DESCRIPTION OF THE TASK:
Your job is to set down the stretch of entries that opens with the line containing "Click the grouping blocks icon in toolbar" and closes with the line containing "Click the arrow beside 企业号 选择并继续". Keep both end lines, copy each exactly, and add nothing.

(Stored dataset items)
--------------------
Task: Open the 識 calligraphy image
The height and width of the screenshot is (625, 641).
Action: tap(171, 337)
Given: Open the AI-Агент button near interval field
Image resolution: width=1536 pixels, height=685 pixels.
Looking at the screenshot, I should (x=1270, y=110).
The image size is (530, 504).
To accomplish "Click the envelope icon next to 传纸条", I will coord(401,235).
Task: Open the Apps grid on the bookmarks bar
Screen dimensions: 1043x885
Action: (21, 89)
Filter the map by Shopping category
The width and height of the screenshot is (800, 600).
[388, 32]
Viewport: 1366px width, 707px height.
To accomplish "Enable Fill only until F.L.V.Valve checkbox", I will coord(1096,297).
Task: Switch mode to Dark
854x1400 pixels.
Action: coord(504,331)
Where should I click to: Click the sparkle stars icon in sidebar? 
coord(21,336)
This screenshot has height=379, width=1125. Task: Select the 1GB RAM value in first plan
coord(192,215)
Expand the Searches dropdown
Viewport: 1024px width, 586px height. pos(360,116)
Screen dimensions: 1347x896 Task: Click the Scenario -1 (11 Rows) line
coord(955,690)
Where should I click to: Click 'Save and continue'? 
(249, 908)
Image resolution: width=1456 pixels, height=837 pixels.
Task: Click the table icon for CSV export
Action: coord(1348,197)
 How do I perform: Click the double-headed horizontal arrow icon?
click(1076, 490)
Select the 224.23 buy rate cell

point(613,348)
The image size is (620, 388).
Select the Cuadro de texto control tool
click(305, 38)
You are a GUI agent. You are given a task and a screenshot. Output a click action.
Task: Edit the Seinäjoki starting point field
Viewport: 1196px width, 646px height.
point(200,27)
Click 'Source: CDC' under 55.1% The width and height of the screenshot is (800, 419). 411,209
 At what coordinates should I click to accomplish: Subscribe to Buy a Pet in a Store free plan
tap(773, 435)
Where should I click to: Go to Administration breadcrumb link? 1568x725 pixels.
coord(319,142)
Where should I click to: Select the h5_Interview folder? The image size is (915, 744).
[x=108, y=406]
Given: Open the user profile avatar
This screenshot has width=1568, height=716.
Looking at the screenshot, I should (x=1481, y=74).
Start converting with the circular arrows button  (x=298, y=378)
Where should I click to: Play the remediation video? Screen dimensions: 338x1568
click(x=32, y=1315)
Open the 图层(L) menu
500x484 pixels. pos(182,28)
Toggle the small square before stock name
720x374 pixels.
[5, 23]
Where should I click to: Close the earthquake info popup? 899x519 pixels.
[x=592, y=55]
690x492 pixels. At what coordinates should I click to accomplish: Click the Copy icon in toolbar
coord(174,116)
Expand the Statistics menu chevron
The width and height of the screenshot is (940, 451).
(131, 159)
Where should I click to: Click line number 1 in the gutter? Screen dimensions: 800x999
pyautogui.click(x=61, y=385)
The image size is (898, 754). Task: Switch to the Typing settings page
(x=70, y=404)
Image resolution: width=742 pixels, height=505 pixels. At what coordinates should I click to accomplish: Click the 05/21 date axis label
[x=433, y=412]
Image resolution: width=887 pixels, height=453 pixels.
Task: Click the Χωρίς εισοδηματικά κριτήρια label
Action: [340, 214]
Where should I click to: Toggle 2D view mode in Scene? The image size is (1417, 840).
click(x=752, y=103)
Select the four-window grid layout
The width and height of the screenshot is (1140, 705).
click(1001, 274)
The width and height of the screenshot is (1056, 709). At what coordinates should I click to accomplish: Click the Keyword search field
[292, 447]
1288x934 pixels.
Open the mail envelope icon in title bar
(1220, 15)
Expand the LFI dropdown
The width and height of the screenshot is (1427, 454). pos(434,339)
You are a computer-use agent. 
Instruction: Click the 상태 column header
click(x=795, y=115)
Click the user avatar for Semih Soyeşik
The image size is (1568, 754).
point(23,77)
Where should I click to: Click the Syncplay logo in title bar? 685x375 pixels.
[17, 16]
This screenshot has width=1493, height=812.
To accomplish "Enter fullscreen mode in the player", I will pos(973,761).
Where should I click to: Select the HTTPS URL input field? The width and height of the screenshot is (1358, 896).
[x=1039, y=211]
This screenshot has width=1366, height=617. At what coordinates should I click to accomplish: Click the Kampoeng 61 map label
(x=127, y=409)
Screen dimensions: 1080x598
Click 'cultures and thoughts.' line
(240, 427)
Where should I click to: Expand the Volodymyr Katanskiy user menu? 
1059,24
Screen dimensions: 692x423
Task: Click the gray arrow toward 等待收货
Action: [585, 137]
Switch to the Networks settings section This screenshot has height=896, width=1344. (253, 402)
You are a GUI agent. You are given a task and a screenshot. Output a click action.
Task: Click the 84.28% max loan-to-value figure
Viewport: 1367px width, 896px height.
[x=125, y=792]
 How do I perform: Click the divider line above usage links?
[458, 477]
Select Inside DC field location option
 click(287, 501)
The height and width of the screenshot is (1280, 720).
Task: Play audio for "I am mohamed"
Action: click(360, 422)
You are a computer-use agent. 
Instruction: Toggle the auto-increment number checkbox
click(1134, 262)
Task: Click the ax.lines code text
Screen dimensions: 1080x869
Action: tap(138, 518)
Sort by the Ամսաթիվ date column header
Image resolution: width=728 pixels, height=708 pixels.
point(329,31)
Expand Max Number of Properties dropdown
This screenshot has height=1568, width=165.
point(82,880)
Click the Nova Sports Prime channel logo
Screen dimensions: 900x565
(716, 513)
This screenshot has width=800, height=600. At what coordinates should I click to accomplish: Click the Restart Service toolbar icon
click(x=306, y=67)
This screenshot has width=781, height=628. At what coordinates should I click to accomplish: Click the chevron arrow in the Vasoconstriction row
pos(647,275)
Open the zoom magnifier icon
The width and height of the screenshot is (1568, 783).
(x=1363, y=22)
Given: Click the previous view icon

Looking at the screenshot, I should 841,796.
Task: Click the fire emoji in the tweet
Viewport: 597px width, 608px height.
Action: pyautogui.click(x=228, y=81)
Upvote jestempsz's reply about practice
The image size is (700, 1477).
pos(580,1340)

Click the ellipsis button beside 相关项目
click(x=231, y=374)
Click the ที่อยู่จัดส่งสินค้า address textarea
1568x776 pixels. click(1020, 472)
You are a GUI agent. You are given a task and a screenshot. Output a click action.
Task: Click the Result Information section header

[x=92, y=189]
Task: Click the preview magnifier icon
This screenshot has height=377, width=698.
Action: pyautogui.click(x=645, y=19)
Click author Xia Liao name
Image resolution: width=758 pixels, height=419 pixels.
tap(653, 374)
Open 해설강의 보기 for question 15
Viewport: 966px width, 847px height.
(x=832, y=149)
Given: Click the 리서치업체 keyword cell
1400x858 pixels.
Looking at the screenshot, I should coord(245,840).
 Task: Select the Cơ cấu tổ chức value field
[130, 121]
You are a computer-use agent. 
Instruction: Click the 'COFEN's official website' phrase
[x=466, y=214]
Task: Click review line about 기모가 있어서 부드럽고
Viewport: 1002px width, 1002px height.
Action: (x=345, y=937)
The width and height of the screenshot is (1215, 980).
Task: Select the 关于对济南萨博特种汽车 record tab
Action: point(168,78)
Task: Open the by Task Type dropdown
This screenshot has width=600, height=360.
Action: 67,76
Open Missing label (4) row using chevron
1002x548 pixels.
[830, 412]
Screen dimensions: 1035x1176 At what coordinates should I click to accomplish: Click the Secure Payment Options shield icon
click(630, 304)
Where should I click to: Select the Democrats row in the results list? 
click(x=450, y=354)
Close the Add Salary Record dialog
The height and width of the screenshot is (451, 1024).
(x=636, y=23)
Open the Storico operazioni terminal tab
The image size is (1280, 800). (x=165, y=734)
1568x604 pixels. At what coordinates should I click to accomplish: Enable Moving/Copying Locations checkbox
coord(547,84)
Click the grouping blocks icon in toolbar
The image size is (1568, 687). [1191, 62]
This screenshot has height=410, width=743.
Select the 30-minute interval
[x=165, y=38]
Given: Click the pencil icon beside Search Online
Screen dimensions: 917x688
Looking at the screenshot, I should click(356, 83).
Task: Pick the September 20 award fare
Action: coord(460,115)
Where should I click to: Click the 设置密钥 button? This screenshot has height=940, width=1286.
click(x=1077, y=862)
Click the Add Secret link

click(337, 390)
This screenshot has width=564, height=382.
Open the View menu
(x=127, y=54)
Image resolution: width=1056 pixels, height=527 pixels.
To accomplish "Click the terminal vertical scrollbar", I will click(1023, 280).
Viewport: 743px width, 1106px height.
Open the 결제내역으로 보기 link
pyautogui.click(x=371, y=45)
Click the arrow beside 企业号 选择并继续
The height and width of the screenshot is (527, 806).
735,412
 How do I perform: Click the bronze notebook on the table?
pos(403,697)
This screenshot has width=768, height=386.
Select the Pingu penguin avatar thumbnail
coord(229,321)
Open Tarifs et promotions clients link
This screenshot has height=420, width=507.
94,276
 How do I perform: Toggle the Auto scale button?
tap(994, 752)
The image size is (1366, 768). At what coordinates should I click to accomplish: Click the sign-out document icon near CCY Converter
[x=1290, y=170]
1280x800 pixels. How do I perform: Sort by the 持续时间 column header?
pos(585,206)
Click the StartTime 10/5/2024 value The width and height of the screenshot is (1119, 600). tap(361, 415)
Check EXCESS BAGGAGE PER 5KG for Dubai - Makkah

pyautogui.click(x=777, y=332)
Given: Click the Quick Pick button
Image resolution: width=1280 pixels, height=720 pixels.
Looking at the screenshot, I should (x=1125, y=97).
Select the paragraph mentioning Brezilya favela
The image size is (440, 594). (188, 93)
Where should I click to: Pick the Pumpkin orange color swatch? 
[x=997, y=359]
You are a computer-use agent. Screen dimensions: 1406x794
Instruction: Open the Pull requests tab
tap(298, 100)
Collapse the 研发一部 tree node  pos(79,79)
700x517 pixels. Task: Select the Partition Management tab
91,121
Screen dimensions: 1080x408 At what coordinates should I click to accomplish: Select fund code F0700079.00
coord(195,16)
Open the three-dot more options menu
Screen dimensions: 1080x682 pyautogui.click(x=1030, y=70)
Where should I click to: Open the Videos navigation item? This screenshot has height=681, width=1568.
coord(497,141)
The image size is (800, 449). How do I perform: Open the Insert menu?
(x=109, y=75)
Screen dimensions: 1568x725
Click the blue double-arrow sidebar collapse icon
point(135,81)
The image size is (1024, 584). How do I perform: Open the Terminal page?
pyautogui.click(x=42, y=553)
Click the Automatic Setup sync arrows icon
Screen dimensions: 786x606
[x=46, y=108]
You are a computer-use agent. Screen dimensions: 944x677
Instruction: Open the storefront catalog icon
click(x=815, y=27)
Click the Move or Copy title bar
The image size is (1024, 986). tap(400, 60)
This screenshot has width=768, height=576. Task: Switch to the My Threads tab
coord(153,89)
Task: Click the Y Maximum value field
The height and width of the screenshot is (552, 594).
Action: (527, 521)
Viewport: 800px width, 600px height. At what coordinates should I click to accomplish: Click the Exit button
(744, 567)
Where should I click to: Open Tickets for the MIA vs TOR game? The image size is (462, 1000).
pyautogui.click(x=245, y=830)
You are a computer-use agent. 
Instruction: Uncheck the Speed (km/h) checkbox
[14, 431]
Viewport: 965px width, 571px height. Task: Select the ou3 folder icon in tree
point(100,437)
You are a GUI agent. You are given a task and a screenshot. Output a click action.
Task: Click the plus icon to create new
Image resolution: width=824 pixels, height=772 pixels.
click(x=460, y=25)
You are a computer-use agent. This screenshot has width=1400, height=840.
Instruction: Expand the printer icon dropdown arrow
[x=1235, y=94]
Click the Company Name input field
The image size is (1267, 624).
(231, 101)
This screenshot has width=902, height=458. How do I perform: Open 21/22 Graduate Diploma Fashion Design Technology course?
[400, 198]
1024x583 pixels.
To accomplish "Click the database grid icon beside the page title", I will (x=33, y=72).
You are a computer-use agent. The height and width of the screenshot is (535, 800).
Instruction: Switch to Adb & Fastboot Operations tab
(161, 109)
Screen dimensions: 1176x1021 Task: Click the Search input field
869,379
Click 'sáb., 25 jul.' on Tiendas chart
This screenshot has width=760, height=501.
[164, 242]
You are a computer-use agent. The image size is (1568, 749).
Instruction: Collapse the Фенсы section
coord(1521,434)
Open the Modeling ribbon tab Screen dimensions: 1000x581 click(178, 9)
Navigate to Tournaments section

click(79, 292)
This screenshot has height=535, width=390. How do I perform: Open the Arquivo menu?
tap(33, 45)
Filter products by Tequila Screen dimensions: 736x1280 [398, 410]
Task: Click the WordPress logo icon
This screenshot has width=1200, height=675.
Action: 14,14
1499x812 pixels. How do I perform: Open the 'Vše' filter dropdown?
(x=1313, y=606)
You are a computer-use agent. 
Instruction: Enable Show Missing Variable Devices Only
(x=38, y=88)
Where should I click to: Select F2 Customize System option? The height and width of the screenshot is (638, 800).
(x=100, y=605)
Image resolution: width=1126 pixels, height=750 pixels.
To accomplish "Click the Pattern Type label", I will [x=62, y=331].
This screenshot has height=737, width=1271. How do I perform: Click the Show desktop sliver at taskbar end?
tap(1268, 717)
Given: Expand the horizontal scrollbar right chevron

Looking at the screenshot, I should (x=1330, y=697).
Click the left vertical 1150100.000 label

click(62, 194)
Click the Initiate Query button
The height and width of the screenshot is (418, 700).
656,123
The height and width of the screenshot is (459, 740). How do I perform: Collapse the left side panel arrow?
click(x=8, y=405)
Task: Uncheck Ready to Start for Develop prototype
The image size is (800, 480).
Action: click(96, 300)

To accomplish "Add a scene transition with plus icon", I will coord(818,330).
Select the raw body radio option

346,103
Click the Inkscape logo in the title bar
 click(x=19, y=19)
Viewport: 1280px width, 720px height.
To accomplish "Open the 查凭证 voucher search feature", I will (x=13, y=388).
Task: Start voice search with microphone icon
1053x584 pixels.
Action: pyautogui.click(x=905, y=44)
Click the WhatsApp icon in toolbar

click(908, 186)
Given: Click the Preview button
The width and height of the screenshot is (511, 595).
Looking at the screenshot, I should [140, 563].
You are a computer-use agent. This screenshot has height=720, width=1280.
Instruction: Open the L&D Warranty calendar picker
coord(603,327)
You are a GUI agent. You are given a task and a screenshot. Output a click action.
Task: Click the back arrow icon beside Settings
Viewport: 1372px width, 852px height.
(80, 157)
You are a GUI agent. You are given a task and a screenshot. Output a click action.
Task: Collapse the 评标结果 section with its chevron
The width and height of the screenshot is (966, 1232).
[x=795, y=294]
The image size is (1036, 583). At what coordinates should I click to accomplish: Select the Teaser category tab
--------------------
ANSWER AREA:
Click the grouping blocks icon in toolbar
The image size is (1568, 687). [1191, 62]
This screenshot has height=410, width=743.
Select the 30-minute interval
[x=165, y=38]
Given: Click the pencil icon beside Search Online
Screen dimensions: 917x688
Looking at the screenshot, I should click(356, 83).
Task: Pick the September 20 award fare
Action: coord(460,115)
Where should I click to: Click the 设置密钥 button? This screenshot has height=940, width=1286.
click(x=1077, y=862)
Click the Add Secret link

click(337, 390)
This screenshot has width=564, height=382.
Open the View menu
(x=127, y=54)
Image resolution: width=1056 pixels, height=527 pixels.
To accomplish "Click the terminal vertical scrollbar", I will click(1023, 280).
Viewport: 743px width, 1106px height.
Open the 결제내역으로 보기 link
pyautogui.click(x=371, y=45)
Click the arrow beside 企业号 选择并继续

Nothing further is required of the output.